*Task to carry out:*
Using the listing below, keep only the lines with the word "toolbar" and copy them.

——————

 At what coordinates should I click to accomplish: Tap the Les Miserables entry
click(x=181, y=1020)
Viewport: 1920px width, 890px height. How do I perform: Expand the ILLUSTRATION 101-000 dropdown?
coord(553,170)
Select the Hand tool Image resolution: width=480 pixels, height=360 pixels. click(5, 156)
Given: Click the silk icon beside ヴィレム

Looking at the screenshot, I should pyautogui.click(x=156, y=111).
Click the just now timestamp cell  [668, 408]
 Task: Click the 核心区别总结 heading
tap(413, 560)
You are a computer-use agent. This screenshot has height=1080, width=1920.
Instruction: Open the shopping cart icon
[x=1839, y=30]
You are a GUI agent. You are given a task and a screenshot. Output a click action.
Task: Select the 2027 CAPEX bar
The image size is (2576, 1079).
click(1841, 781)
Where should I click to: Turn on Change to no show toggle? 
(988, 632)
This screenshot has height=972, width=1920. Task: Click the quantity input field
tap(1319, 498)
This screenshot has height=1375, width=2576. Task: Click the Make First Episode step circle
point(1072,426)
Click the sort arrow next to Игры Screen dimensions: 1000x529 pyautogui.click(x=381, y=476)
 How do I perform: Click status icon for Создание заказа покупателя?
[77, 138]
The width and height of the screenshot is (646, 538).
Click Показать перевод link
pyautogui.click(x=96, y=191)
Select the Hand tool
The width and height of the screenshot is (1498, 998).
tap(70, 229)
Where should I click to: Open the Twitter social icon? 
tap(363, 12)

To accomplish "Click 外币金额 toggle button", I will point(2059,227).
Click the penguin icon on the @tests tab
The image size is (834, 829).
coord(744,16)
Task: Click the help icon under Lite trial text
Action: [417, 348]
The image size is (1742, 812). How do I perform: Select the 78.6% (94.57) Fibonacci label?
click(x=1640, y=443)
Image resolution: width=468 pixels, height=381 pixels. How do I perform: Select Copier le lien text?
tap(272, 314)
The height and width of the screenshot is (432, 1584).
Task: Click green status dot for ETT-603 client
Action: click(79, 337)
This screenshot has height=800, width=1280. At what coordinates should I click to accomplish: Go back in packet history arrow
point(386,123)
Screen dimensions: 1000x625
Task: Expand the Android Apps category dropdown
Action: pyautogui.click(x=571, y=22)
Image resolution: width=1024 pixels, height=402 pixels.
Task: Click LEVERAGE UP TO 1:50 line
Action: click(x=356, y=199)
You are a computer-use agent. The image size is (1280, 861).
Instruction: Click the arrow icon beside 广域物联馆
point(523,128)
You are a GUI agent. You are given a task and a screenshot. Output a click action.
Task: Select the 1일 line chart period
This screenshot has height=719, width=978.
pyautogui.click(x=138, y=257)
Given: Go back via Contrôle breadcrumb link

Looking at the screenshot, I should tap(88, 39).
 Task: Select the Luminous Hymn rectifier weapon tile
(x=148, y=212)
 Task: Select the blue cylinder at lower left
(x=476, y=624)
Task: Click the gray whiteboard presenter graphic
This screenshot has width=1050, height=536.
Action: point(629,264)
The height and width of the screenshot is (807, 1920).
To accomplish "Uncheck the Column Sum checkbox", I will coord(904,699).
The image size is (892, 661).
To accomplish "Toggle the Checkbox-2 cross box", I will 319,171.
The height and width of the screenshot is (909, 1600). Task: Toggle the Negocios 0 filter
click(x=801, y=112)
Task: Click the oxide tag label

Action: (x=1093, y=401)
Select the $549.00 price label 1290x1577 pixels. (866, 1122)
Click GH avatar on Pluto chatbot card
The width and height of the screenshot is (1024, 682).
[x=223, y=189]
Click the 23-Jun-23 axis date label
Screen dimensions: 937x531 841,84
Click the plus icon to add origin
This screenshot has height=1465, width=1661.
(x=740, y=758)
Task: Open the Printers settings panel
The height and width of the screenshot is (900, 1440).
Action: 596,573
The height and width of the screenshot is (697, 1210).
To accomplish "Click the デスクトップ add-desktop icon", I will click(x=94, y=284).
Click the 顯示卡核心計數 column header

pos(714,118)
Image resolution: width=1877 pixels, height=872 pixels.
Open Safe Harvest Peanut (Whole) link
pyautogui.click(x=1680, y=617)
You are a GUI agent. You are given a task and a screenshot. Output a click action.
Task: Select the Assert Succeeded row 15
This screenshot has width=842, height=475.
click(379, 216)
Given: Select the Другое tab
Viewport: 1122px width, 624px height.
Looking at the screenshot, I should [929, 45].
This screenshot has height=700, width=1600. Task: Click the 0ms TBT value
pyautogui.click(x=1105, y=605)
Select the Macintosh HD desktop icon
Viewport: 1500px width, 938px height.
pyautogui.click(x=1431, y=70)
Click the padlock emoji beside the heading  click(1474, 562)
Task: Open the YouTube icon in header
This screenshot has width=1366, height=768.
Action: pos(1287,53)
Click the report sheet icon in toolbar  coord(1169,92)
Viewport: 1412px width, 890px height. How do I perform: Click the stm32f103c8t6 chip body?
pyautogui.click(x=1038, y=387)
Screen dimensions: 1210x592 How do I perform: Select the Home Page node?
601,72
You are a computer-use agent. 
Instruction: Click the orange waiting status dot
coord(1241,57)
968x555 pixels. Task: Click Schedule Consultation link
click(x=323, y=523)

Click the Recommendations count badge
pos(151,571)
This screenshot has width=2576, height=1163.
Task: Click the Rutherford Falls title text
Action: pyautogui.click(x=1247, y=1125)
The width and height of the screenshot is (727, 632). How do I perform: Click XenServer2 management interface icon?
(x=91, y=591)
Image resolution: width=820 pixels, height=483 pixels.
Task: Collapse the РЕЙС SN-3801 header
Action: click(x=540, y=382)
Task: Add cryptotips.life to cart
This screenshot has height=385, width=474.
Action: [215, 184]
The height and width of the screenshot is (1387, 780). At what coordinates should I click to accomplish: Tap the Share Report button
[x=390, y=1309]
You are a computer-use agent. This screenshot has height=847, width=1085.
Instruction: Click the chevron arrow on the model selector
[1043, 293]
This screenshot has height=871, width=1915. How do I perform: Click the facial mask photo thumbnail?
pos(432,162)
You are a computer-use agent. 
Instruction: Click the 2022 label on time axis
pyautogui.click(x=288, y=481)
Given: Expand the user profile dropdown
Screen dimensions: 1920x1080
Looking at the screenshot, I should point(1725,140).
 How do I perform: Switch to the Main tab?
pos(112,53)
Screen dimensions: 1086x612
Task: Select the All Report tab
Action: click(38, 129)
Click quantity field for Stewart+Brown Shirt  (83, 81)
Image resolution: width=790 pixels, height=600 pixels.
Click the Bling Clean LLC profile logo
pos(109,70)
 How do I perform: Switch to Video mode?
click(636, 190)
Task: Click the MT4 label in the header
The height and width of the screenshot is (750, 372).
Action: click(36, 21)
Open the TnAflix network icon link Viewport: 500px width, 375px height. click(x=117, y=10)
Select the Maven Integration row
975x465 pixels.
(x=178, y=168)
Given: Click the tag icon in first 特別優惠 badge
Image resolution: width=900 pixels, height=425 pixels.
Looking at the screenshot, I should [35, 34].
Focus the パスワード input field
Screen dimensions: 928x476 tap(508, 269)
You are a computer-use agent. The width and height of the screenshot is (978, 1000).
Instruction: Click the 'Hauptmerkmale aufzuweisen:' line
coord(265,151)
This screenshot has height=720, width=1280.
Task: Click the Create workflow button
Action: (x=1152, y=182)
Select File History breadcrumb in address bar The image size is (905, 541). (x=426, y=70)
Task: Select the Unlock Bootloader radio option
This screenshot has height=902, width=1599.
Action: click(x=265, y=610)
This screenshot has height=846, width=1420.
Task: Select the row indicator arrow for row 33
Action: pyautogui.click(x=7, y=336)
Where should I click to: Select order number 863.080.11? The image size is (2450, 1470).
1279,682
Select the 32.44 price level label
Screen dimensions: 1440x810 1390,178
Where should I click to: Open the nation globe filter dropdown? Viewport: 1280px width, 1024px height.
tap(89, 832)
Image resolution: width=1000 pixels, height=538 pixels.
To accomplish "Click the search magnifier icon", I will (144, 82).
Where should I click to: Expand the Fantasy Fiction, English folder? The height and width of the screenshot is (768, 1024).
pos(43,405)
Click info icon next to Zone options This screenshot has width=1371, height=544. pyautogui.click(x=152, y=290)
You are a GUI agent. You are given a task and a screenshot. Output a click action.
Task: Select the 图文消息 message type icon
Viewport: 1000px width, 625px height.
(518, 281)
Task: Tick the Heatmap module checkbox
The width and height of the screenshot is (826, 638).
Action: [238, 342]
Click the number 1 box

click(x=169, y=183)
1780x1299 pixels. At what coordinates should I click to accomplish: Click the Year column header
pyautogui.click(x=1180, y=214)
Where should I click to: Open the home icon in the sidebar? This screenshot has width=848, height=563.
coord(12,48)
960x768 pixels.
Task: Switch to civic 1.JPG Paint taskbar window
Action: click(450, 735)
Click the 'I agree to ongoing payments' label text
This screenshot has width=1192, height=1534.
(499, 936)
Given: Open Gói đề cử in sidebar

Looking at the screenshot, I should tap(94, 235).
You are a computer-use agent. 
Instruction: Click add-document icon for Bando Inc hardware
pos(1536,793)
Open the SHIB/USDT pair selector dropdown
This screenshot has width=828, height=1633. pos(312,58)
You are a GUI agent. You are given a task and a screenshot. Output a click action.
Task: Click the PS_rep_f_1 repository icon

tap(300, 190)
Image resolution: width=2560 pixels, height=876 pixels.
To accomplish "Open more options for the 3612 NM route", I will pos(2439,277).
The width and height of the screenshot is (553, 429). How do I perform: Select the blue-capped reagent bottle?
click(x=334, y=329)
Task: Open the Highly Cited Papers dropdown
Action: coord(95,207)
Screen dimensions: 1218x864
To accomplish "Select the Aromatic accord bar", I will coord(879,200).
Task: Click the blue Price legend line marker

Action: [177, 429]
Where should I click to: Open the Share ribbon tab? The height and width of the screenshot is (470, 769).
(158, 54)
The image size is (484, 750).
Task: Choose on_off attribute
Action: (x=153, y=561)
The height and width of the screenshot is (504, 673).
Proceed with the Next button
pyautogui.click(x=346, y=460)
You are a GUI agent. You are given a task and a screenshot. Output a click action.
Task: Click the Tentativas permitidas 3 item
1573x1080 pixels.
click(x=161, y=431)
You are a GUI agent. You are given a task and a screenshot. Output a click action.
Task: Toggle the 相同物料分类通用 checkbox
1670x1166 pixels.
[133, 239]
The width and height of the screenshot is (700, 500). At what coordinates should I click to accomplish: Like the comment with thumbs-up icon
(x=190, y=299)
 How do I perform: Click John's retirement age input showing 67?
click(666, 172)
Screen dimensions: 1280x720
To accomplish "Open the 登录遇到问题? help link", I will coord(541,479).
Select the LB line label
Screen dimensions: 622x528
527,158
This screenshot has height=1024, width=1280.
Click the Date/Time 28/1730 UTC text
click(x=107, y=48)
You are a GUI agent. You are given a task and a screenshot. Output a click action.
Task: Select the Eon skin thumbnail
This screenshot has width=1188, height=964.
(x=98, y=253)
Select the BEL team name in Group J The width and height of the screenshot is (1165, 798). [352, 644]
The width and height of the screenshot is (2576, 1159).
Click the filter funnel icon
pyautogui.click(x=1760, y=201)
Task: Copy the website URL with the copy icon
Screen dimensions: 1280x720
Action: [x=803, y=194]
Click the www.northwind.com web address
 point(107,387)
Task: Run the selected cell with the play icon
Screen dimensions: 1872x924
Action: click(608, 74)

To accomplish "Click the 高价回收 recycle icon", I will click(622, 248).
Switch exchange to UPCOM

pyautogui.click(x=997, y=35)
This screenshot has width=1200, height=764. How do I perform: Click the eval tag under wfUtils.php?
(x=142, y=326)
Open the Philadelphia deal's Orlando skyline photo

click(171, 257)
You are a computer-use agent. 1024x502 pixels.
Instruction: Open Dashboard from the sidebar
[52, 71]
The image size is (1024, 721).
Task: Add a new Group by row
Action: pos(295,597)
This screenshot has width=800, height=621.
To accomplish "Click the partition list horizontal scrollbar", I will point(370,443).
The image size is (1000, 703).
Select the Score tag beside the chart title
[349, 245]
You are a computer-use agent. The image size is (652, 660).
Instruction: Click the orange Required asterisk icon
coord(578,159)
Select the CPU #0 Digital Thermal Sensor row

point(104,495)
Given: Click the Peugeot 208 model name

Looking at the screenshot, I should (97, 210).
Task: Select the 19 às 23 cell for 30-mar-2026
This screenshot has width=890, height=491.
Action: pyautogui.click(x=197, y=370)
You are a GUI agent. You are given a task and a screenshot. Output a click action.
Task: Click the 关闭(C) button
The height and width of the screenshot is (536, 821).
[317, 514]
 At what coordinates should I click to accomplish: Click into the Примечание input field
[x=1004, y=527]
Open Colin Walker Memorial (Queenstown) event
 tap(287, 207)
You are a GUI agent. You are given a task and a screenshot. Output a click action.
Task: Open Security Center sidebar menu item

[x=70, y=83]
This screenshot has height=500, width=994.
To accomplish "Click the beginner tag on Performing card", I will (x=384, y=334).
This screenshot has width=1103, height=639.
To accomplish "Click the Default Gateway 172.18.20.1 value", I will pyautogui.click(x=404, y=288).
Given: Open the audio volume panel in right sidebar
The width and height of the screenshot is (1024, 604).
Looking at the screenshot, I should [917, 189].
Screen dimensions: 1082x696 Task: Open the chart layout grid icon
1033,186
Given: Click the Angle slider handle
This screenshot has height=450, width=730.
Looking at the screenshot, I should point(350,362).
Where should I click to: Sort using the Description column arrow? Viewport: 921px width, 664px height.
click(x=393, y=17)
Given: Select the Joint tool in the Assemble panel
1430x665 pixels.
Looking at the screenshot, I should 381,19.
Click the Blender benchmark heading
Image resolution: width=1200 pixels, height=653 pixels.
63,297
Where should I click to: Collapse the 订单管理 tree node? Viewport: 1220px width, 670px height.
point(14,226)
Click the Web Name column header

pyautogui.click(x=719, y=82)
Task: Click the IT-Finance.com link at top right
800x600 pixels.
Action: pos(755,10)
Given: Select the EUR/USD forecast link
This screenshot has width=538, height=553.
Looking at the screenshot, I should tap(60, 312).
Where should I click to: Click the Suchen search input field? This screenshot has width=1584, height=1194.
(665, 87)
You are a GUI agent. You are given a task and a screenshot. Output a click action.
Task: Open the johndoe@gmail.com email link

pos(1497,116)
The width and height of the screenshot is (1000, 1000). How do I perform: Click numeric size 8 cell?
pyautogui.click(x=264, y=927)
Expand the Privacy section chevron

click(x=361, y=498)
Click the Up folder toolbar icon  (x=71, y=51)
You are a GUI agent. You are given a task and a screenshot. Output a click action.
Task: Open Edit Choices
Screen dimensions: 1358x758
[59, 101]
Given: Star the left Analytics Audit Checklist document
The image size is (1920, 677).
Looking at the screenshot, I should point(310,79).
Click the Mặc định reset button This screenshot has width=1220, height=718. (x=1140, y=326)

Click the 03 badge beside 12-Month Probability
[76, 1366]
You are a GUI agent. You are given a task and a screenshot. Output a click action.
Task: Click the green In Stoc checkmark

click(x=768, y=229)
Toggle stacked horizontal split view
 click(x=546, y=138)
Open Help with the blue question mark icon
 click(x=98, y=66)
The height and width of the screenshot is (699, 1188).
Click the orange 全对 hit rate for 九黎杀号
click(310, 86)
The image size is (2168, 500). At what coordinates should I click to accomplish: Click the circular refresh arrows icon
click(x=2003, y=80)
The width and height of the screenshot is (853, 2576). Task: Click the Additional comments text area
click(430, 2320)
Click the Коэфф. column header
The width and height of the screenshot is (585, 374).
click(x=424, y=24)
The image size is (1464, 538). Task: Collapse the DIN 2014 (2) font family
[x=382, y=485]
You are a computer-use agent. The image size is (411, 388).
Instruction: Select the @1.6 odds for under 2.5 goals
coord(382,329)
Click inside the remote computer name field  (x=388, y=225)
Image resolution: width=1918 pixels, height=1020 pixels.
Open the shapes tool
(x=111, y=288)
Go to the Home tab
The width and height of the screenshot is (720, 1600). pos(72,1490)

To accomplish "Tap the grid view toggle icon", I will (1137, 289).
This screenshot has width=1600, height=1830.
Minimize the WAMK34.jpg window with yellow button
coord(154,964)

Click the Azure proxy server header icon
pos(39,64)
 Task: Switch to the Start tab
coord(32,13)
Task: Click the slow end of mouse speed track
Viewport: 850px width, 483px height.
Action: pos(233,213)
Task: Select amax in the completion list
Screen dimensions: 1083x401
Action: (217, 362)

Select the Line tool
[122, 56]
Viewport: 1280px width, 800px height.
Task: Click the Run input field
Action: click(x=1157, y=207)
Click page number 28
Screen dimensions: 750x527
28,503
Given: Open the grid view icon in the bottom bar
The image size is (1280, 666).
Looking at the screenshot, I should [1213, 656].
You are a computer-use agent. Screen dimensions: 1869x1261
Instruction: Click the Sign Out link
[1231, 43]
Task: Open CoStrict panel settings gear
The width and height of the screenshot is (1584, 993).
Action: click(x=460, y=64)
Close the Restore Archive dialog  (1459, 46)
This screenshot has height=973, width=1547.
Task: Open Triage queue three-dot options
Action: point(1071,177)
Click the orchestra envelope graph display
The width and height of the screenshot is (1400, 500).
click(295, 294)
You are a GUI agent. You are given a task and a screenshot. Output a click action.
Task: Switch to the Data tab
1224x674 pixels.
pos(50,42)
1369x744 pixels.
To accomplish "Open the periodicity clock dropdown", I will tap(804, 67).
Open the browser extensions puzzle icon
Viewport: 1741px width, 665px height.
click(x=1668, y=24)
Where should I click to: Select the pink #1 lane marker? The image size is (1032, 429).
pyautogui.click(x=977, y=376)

——————

*Response to this exercise:*
Click the report sheet icon in toolbar  coord(1169,92)
Click the Up folder toolbar icon  (x=71, y=51)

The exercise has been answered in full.